Mechanical Compression Technologies
Mechanical compression involves using physical force to reduce the volume of hydrogen gas, thereby increasing its pressure. These technologies are among the most established methods for pressurizing hydrogen. One of the most common types is the piston compressor, which functions similarly to a bicycle pump. A piston moves back and forth within a cylinder, drawing in low-pressure hydrogen, compressing it into a smaller volume, and then discharging the high-pressure gas.
Another prevalent mechanical method is the diaphragm compressor. In this design, a flexible, multi-layered metal diaphragm separates the hydrogen gas from the hydraulic fluid and lubricants used to drive the compressor. The motion of a piston moves hydraulic fluid, which flexes the diaphragm to compress the hydrogen. This separation prevents any contamination of the gas, which is important for high-purity applications like hydrogen fuel cells.
Linear compressors represent a more modern approach to mechanical compression. These devices use a linear motor to directly drive the piston, which minimizes the number of moving parts and reduces potential leakage paths for the small hydrogen molecules. This design often operates without oil, ensuring the purity of the compressed hydrogen. These designs often feature multiple stages and intercooling to manage the heat generated during compression and improve efficiency.
Non-Mechanical and Advanced Compression
Beyond traditional mechanical force, several advanced technologies compress hydrogen through different physical and chemical principles. One method is cryogenic compression, which involves cooling hydrogen to approximately -253°C (20 Kelvin). At this temperature, hydrogen becomes a liquid, resulting in a significant increase in density. This liquid can then be pumped to high pressures and vaporized back into a very dense, high-pressure gas.

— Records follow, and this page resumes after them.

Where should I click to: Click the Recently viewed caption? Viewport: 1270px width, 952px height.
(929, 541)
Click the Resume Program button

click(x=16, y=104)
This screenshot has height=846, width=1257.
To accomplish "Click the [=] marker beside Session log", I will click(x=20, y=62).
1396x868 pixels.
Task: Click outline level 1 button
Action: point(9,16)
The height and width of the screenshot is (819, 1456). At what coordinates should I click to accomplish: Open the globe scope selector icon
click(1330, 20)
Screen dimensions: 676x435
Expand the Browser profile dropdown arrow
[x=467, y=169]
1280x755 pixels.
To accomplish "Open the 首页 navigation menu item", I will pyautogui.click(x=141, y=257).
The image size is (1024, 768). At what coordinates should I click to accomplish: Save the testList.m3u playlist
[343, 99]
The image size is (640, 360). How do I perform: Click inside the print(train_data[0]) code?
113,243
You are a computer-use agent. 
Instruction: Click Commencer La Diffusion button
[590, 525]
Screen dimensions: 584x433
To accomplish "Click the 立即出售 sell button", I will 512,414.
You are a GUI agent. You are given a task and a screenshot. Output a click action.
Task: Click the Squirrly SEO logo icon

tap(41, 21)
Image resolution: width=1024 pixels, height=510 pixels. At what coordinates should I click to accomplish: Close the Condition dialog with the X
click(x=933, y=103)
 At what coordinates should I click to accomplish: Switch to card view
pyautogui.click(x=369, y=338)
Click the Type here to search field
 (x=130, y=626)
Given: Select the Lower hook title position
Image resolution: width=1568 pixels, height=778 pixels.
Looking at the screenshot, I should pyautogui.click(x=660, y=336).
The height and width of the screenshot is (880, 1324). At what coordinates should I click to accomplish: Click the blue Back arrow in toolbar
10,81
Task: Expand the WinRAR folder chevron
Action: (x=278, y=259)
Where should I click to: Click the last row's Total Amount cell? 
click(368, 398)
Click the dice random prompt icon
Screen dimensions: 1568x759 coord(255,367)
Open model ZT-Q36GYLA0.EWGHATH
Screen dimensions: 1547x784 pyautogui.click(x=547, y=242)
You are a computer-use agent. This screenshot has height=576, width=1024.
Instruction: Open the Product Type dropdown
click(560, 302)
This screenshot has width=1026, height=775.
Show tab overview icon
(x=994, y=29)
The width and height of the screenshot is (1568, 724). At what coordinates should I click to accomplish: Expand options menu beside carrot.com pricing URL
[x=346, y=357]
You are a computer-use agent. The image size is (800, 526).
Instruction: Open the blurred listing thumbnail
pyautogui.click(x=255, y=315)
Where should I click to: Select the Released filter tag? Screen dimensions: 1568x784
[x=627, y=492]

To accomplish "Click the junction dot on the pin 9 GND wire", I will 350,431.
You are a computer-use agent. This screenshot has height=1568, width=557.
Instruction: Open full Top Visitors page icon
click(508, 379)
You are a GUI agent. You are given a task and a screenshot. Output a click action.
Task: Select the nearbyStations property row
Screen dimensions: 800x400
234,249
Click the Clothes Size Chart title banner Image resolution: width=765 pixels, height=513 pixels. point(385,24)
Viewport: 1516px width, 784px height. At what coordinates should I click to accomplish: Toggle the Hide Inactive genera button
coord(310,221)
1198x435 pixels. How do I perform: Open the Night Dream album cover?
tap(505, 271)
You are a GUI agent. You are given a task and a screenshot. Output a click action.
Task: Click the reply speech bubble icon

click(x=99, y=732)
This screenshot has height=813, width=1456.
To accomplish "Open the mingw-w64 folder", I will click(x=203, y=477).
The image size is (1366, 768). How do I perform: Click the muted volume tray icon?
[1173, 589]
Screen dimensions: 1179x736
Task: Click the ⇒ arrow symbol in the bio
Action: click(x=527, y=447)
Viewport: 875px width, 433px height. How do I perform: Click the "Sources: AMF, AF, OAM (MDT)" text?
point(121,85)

Electrochemical compression is another technique that operates without any moving parts. This method uses a proton-exchange membrane (PEM), similar to what is found in a fuel cell. An applied voltage drives low-pressure hydrogen gas to an anode, where it separates into protons and electrons. The protons are transported across the membrane and recombine with electrons at the cathode to form high-pressure hydrogen gas. This process is known for its high efficiency and quiet operation.
Metal hydride compression uses certain metal alloys that act like a sponge for hydrogen. These materials absorb low-pressure hydrogen gas at ambient temperatures. When the metal hydride bed is heated, it releases the stored hydrogen at a much higher pressure. By cycling the temperature of multiple beds, a continuous flow of high-pressure hydrogen can be produced. This method is valued for its safety and lack of moving parts.
Storage and Transportation of Compressed Hydrogen
Once hydrogen is compressed, it must be stored in specialized containers designed to safely withstand high pressures. For mobile applications, such as in hydrogen fuel cell vehicles, Type IV pressure vessels are the current standard. These tanks are constructed with a polymer liner, often made of high-density polyethylene, which acts as a gas-tight barrier. This liner is then wrapped with a strong and lightweight carbon fiber composite to bear the structural load of pressures as high as 700 bar (approximately 10,000 psi).
For large-scale transportation, tube trailers are commonly used. These are semi-trailers outfitted with a bundle of long, high-pressure cylinders that are manifolded together. Historically, these tubes were made of steel, limiting capacity due to weight. Modern tube trailers use lighter composite vessels, similar to Type IV tanks, allowing them to carry more hydrogen per load.
The pressure in these transport trailers is often lower than in vehicle tanks, around 200 to 250 bar, though some newer systems operate at 500 bar or higher. From these trailers, hydrogen can be delivered to industrial sites or refueling stations. At refueling stations, the gas is often further compressed to the 350 bar or 700 bar levels required by different types of vehicles.